Başka bir kongre araştırmacısı, ABD Senatörü Joseph R. McCarthy (1908-57) Wisconsin , antikomünist haçlı seferiyle ve aşırılıklarıyla en yakından ilişkili kişi oldu. McCarthy, kendisini Amerikan siyasetinde güçlü ve korkulan bir figür olarak konumlandırmak için kulaktan kulağa ve yıldırma yöntemlerine başvurdu. Ünlülere, entelektüellere ve siyasi görüşlerine katılmayanlara sadakatsizlik suçlamasıyla kurbanlarının çoğunun itibarlarına ve işlerine mal oldu. McCarthy’nin terör saltanatı, meslektaşları 1954’te Ordu-McCarthy duruşmaları sırasında taktiklerini resmen kınayana kadar, ordu avukatı Joseph Welch ünlü bir şekilde McCarthy’ye “Senin namusun yok mu?” Diye sorana kadar devam etti.

J. Edgar Hoover ve FBI

Federal Soruşturma Bürosu veya FBI ve onun uzun süredir yöneticisi olan J.Edgar Hoover (1895-1972), komünist faaliyetlerin yasal soruşturmalarının çoğuna yardım etti.
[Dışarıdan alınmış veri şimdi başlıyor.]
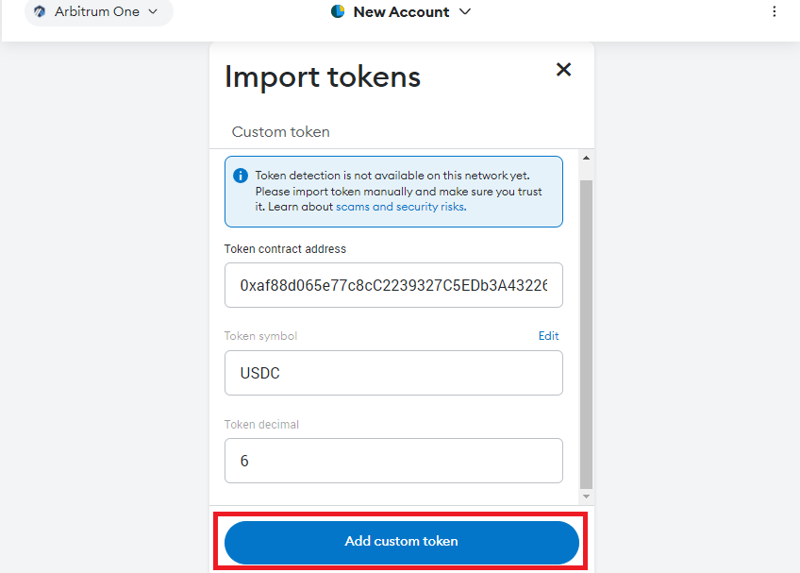Click the vertical scrollbar thumb
The height and width of the screenshot is (573, 800).
pyautogui.click(x=586, y=334)
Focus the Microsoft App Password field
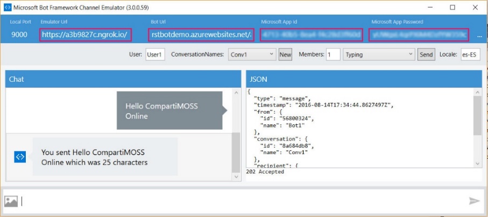488x217 pixels. (419, 34)
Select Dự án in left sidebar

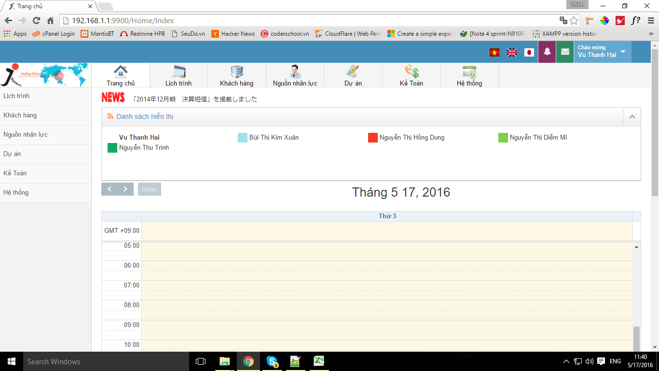pos(12,154)
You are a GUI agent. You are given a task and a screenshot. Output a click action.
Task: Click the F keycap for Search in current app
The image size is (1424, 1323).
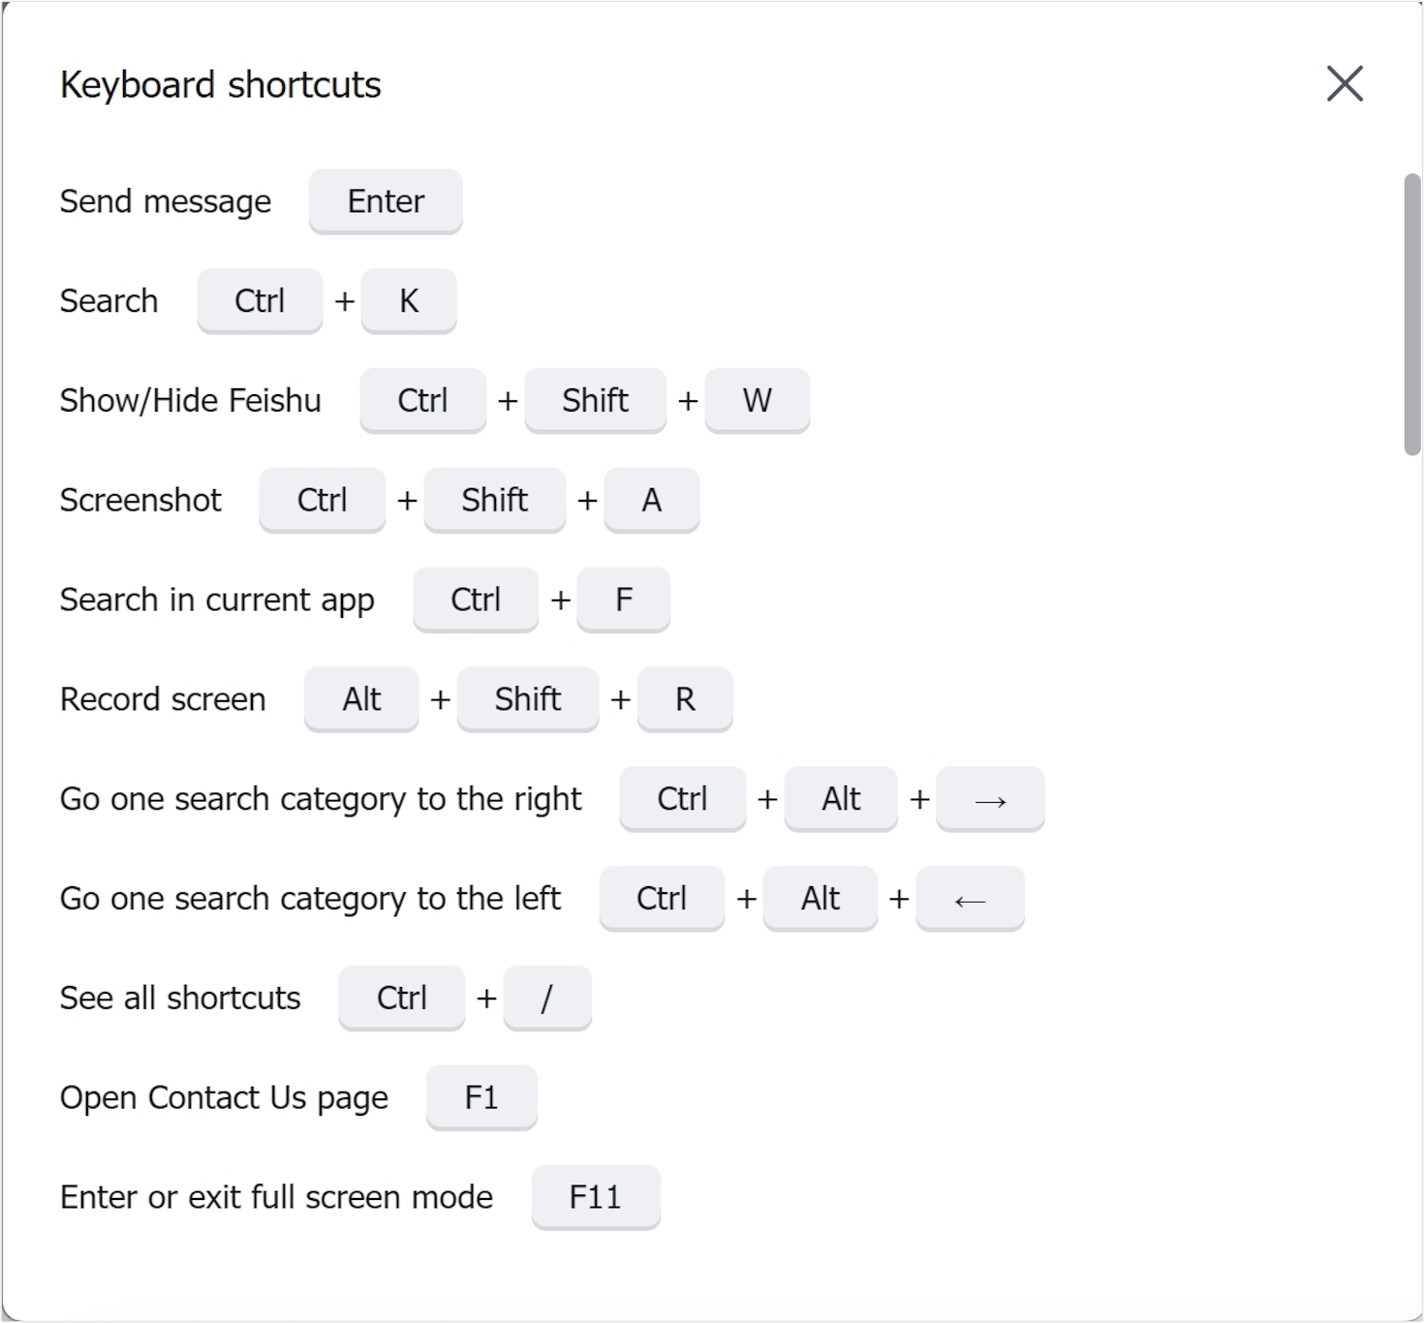pos(623,600)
Ateşli bir antikomünist olan Hoover, I.Dünya Savaşı'nı (1914-18) takip eden yıllarda daha az yaygın olmasına rağmen daha az yaygın olan Kızıl Korku'nun kilit oyuncularından biriydi. 1940'ların sonlarında yeni antikomünist haçlı seferinin doğmasıyla birlikte, Hoover’ın ajansı, telefon dinleme, gözetleme ve solcu grupların sızması yoluyla şüpheli yıkıcılarla ilgili kapsamlı dosyalar derledi.
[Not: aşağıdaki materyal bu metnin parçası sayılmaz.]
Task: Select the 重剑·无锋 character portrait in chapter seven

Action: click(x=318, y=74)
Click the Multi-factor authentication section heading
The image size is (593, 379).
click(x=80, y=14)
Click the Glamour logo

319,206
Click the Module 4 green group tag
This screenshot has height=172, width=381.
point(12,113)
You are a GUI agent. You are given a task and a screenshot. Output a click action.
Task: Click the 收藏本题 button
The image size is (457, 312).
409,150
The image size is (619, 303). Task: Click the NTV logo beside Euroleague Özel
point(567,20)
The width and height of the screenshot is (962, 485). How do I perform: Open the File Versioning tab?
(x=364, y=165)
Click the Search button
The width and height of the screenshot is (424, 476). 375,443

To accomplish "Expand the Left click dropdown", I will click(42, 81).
FBI tarafından elde edilen bilgiler, Amerikan Komünist Partisi'nin 12 önde gelen liderinin hükümetin devrilmesini savundukları suçlamasıyla 1949'da mahkum edilmesi de dahil olmak üzere, yüksek profilli yasal davalarda gerekli olduğunu kanıtladı. Dahası, Hoover’ın ajanları 1951'de casusluktan mahkum edilen Julius Rosenberg (1918-53) ve eşi Ethel Rosenberg (1915-53) aleyhine dava açılmasına yardımcı oldu. Rosenbergler iki yıl sonra idam edildi.
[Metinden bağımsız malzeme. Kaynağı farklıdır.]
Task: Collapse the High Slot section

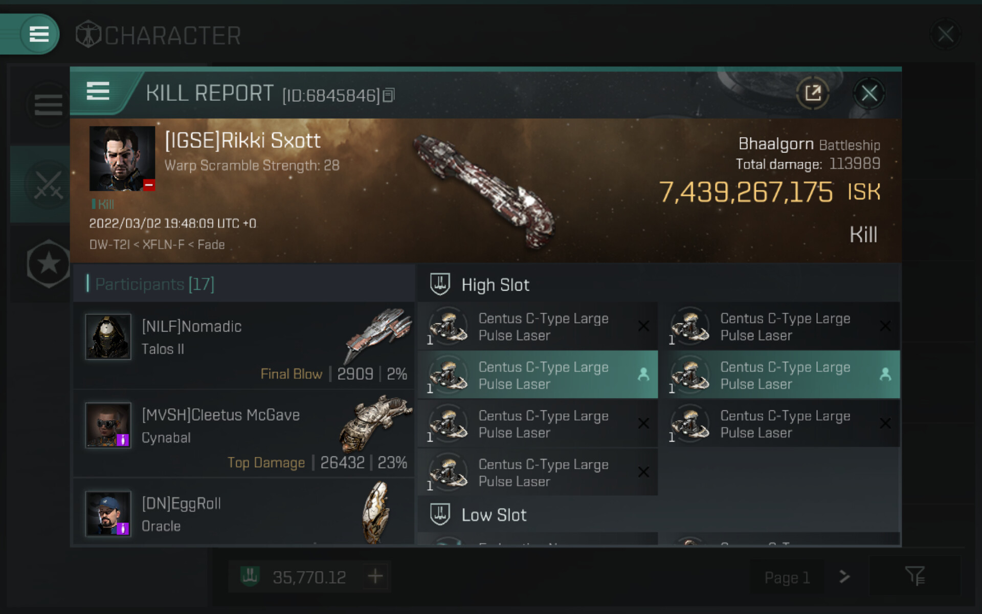Action: (495, 285)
Histeri ve Büyüyen Muhafazakarlık

Halkın komünizmle ilgili endişeleri uluslararası olaylarla arttı. 1949'da Sovyetler Birliği nükleer bombayı başarıyla test etti ve Mao Zedong (1893-1976) önderliğindeki komünist güçler Çin'in kontrolünü ele geçirdi. Ertesi yıl, ABD birliklerini Kuzey Kore'nin komünist destekli güçlerine karşı savaşa sokan Kore Savaşı (1950-53) başladı. Komünizmin dünyadaki ilerlemeleri, birçok ABD vatandaşını kendi ülkelerini ele geçirme konusunda gerçek bir “Kızıllar” tehlikesi olduğuna ikna etti. McCarthy ve Hoover gibi figürler, bu olasılığı çılgınca abartarak korku alevlerini körükledi.

Kızıl Korku şiddetlendikçe, siyasi iklimi giderek muhafazakar hale geldi. Her iki büyük partiden seçilmiş yetkililer kendilerini sadık antikomünistler olarak göstermeye çalıştılar ve çok az kişi şüpheli radikallere zulmetmek için kullanılan şüpheli taktikleri eleştirmeye cesaret etti. Solcu gruplara üyelik, bu tür derneklerin ciddi sonuçlara yol açabileceği netleştikçe düştü ve siyasi yelpazenin sol tarafından muhalif sesler bir dizi önemli konuda sessiz kaldı. Örneğin yargı işlerinde ifade özgürlüğü ve diğer sivil özgürlüklere verilen destek önemli ölçüde aşındı. Bu eğilim, 1951 ABD Yüksek Mahkemesi'nin Dennis - Amerika Birleşik Devletleri kararıyla sembolize edildi ve suçlanan Komünistlerin ifade özgürlüğü haklarının, eylemlerinin hükümete açık ve mevcut bir tehlike arz ettiği için kısıtlanabileceğini söyledi.

Kırmızı Korku Etkisi

Amerikalılar ayrıca Kızıl Korkunun etkilerini kişisel düzeyde hissettiler ve binlerce sözde komünist sempatizanı hayatlarının sekteye uğradığını gördü. Kolluk kuvvetleri tarafından takip edildiler, arkadaşlarından ve ailelerinden uzaklaştırıldılar ve işlerinden kovuldular. Sanıkların küçük bir kısmı devrimci hevesli olsa da, diğerlerinin çoğu yanlış iddiaların kurbanıydı veya bir siyasi partiye katılmak için demokratik haklarını kullanmaktan başka bir şey yapmamıştı.

1950'lerin sonlarında korku ve baskı iklimi hafiflemeye başlasa da, Kızıl Korku on yıllar boyunca siyasi tartışmaları etkilemeye devam etti. Genellikle temelsiz korkuların sivil özgürlükleri nasıl tehlikeye atabileceğinin bir örneği olarak gösteriliyor.

Yüzlerce saatlik tarihi videoya ticari ücretsiz olarak erişin. bugün.